▶ **Data to examine**
____________
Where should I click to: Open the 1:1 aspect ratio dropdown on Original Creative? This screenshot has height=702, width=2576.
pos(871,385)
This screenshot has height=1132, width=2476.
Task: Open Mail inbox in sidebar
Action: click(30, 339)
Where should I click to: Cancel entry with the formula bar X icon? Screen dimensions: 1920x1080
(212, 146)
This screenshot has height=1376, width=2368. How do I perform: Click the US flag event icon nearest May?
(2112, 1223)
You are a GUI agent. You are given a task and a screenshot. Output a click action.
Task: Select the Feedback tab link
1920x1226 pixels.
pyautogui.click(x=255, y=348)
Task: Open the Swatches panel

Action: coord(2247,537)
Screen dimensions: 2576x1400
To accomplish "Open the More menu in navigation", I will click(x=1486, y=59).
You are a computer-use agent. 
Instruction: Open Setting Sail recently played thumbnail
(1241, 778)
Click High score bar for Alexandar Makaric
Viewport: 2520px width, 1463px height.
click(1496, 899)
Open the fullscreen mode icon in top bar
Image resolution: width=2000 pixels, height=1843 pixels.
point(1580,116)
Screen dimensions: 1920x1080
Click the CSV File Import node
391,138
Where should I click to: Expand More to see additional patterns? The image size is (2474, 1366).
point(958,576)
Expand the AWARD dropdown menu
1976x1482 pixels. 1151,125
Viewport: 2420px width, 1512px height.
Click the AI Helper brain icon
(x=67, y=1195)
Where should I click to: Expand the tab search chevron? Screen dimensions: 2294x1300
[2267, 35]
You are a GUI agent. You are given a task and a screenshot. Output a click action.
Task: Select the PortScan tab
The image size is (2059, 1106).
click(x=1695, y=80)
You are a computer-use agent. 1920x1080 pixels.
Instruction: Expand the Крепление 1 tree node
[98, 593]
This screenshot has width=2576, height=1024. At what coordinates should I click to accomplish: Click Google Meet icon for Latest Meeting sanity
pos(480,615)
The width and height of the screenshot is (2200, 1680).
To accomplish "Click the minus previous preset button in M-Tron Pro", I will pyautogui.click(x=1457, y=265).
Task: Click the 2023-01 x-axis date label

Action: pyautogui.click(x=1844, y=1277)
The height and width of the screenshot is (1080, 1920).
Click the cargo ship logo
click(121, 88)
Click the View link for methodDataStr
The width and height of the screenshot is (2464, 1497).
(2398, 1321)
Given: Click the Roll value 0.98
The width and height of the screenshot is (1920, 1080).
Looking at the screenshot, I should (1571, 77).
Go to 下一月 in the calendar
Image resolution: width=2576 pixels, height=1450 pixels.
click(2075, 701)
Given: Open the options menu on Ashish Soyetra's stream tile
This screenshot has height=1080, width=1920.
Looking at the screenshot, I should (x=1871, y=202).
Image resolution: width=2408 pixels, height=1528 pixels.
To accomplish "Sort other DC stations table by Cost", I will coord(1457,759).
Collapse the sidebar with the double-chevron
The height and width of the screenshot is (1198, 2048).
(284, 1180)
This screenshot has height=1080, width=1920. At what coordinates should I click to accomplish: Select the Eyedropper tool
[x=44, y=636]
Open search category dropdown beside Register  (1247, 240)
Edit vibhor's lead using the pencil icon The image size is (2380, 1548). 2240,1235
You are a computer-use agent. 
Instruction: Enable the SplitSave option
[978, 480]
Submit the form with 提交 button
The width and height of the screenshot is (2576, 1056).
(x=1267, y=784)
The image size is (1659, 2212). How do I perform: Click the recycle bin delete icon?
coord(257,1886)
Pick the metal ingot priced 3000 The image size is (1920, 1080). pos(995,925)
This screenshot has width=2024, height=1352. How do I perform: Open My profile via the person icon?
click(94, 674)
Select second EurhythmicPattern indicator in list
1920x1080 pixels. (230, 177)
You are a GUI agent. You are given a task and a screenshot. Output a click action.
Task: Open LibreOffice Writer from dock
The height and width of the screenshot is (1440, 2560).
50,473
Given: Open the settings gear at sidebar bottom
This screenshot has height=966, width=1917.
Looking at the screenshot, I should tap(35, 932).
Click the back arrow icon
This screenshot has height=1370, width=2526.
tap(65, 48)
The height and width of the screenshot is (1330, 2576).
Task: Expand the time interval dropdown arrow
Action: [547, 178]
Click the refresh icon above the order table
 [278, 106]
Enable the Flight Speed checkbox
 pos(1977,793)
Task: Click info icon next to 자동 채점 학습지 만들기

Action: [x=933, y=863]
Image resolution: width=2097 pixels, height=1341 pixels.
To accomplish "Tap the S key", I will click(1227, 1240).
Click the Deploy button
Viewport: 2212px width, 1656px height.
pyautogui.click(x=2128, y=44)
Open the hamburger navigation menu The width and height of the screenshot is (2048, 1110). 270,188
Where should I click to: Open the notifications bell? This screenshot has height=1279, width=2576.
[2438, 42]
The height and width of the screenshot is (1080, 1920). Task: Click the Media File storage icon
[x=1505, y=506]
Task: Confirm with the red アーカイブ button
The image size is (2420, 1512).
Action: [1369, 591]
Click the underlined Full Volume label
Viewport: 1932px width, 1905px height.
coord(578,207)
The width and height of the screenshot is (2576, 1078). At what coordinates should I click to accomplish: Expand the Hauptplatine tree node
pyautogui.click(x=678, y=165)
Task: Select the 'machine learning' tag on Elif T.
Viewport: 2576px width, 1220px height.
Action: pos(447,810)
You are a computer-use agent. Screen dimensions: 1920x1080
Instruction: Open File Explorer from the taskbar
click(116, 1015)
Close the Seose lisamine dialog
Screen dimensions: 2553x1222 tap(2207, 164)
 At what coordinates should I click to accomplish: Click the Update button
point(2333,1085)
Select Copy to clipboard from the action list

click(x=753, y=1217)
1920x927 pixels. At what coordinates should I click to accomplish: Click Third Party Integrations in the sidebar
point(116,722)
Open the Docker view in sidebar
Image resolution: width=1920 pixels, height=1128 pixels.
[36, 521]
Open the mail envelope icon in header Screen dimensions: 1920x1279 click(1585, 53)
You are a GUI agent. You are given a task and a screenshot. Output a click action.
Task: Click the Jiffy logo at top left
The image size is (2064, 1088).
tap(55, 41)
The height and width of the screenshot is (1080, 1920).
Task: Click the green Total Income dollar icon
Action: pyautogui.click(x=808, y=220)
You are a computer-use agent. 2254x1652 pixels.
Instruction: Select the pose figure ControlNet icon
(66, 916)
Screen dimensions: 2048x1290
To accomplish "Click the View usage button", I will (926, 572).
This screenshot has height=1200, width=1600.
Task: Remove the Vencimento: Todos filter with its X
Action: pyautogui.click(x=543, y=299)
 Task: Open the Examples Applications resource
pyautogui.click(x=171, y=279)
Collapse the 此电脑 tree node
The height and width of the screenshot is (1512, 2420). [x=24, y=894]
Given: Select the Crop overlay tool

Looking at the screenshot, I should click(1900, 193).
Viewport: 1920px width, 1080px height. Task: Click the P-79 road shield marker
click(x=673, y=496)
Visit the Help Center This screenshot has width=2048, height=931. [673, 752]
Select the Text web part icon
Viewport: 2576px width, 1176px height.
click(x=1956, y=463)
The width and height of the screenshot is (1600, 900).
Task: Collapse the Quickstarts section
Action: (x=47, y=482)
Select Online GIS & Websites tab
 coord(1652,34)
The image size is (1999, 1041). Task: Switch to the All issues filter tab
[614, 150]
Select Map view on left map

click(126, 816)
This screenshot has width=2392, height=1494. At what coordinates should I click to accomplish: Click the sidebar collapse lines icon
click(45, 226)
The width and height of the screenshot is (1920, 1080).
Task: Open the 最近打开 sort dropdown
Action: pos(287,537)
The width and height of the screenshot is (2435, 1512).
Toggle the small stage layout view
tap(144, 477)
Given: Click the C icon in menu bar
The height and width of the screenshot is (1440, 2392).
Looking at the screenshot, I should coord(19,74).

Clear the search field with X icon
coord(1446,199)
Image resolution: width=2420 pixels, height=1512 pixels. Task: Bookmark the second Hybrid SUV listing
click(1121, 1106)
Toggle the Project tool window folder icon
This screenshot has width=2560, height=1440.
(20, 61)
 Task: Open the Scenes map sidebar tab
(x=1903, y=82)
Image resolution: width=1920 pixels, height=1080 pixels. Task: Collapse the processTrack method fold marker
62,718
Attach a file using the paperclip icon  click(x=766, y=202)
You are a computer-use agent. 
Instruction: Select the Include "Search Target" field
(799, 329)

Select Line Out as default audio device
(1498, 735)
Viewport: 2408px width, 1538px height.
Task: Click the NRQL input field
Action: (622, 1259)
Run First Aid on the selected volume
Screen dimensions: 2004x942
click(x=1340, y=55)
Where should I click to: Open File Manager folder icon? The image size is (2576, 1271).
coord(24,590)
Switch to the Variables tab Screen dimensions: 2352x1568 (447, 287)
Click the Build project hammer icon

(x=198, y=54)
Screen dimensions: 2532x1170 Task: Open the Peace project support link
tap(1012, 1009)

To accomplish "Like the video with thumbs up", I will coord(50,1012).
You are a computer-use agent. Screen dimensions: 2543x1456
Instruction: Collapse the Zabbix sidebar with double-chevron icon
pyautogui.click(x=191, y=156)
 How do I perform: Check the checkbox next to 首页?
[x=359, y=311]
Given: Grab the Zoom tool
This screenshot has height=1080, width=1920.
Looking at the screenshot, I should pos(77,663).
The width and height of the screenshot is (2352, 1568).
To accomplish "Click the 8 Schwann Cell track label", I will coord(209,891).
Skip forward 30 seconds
____________
▶ **Task directions**
Among the records above, find each line holding the string "computer" and pull it out.

▶ **Task output**
You are a computer-use agent. 
You are a computer-use agent. 1920x1080 pixels.
You are a computer-use agent. 
You are a computer-use agent. Screen dimensions: 1920x1080
You are a computer-use agent. 2254x1652 pixels.
You are a computer-use agent. 
You are a computer-use agent. Screen dimensions: 2543x1456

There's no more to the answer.